● **WORK ORDER**:
Would you restate all the data that follows, word for word?

● **MATERIAL FOR THE TASK**:
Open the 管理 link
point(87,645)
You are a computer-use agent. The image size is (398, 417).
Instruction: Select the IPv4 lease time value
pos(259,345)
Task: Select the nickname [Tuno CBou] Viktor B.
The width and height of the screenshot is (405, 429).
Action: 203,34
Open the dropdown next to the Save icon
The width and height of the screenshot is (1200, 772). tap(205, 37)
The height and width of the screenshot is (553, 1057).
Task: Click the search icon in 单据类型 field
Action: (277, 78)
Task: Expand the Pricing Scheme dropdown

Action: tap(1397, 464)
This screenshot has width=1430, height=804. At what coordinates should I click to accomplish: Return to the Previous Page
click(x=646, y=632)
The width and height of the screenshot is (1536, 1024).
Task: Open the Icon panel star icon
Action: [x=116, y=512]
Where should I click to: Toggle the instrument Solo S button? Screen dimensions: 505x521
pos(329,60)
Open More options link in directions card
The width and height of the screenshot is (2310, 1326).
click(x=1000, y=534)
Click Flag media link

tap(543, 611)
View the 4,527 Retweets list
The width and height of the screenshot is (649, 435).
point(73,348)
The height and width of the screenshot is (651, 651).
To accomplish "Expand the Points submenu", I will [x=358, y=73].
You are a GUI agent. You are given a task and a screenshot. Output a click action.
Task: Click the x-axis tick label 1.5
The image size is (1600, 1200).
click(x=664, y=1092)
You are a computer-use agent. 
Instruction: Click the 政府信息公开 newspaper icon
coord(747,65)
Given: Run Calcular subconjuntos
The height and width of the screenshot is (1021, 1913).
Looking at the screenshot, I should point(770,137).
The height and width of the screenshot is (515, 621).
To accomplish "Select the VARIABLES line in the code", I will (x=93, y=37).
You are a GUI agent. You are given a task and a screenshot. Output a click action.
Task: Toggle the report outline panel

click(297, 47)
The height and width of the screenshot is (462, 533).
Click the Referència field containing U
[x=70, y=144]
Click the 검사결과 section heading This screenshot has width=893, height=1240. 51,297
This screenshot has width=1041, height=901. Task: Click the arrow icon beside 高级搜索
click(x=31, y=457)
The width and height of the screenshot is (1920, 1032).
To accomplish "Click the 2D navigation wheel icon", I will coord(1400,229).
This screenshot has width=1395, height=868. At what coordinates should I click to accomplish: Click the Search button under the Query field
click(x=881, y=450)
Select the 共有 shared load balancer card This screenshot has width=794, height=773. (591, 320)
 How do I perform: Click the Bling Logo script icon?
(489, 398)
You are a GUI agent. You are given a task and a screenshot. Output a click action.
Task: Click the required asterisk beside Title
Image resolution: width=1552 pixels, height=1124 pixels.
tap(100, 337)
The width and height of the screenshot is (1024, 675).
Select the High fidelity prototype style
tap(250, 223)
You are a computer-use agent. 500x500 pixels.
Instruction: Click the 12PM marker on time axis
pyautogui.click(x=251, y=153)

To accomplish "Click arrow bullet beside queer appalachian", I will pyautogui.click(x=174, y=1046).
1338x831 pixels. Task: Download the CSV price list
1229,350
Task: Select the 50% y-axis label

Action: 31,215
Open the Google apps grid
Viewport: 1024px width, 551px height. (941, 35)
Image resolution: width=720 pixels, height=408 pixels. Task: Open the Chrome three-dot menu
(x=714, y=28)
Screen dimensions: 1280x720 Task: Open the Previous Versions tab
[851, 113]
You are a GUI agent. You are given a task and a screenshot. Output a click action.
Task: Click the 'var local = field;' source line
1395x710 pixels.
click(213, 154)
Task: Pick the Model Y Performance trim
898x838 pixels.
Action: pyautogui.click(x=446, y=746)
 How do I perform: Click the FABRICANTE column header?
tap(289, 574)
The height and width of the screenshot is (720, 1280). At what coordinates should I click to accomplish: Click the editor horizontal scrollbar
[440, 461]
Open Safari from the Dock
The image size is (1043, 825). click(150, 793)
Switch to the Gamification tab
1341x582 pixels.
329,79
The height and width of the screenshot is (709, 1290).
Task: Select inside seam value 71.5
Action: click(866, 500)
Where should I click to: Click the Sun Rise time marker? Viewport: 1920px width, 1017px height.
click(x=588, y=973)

● **RESPONSE**:
Open the 管理 link
point(87,645)
You are a computer-use agent. The image size is (398, 417).
Instruction: Select the IPv4 lease time value
pos(259,345)
Task: Select the nickname [Tuno CBou] Viktor B.
The width and height of the screenshot is (405, 429).
Action: 203,34
Open the dropdown next to the Save icon
The width and height of the screenshot is (1200, 772). tap(205, 37)
The height and width of the screenshot is (553, 1057).
Task: Click the search icon in 单据类型 field
Action: (277, 78)
Task: Expand the Pricing Scheme dropdown

Action: tap(1397, 464)
This screenshot has width=1430, height=804. At what coordinates should I click to accomplish: Return to the Previous Page
click(x=646, y=632)
The width and height of the screenshot is (1536, 1024).
Task: Open the Icon panel star icon
Action: [x=116, y=512]
Where should I click to: Toggle the instrument Solo S button? Screen dimensions: 505x521
pos(329,60)
Open More options link in directions card
The width and height of the screenshot is (2310, 1326).
click(x=1000, y=534)
Click Flag media link

tap(543, 611)
View the 4,527 Retweets list
The width and height of the screenshot is (649, 435).
point(73,348)
The height and width of the screenshot is (651, 651).
To accomplish "Expand the Points submenu", I will [x=358, y=73].
You are a GUI agent. You are given a task and a screenshot. Output a click action.
Task: Click the x-axis tick label 1.5
The image size is (1600, 1200).
click(x=664, y=1092)
You are a computer-use agent. 
Instruction: Click the 政府信息公开 newspaper icon
coord(747,65)
Given: Run Calcular subconjuntos
The height and width of the screenshot is (1021, 1913).
Looking at the screenshot, I should point(770,137).
The height and width of the screenshot is (515, 621).
To accomplish "Select the VARIABLES line in the code", I will (x=93, y=37).
You are a GUI agent. You are given a task and a screenshot. Output a click action.
Task: Toggle the report outline panel

click(297, 47)
The height and width of the screenshot is (462, 533).
Click the Referència field containing U
[x=70, y=144]
Click the 검사결과 section heading This screenshot has width=893, height=1240. 51,297
This screenshot has width=1041, height=901. Task: Click the arrow icon beside 高级搜索
click(x=31, y=457)
The width and height of the screenshot is (1920, 1032).
To accomplish "Click the 2D navigation wheel icon", I will coord(1400,229).
This screenshot has width=1395, height=868. At what coordinates should I click to accomplish: Click the Search button under the Query field
click(x=881, y=450)
Select the 共有 shared load balancer card This screenshot has width=794, height=773. (591, 320)
 How do I perform: Click the Bling Logo script icon?
(489, 398)
You are a GUI agent. You are given a task and a screenshot. Output a click action.
Task: Click the required asterisk beside Title
Image resolution: width=1552 pixels, height=1124 pixels.
tap(100, 337)
The width and height of the screenshot is (1024, 675).
Select the High fidelity prototype style
tap(250, 223)
You are a computer-use agent. 500x500 pixels.
Instruction: Click the 12PM marker on time axis
pyautogui.click(x=251, y=153)

To accomplish "Click arrow bullet beside queer appalachian", I will pyautogui.click(x=174, y=1046).
1338x831 pixels. Task: Download the CSV price list
1229,350
Task: Select the 50% y-axis label

Action: 31,215
Open the Google apps grid
Viewport: 1024px width, 551px height. (941, 35)
Image resolution: width=720 pixels, height=408 pixels. Task: Open the Chrome three-dot menu
(x=714, y=28)
Screen dimensions: 1280x720 Task: Open the Previous Versions tab
[851, 113]
You are a GUI agent. You are given a task and a screenshot. Output a click action.
Task: Click the 'var local = field;' source line
1395x710 pixels.
click(213, 154)
Task: Pick the Model Y Performance trim
898x838 pixels.
Action: pyautogui.click(x=446, y=746)
 How do I perform: Click the FABRICANTE column header?
tap(289, 574)
The height and width of the screenshot is (720, 1280). At what coordinates should I click to accomplish: Click the editor horizontal scrollbar
[440, 461]
Open Safari from the Dock
The image size is (1043, 825). click(150, 793)
Switch to the Gamification tab
1341x582 pixels.
329,79
The height and width of the screenshot is (709, 1290).
Task: Select inside seam value 71.5
Action: click(866, 500)
Where should I click to: Click the Sun Rise time marker? Viewport: 1920px width, 1017px height.
click(x=588, y=973)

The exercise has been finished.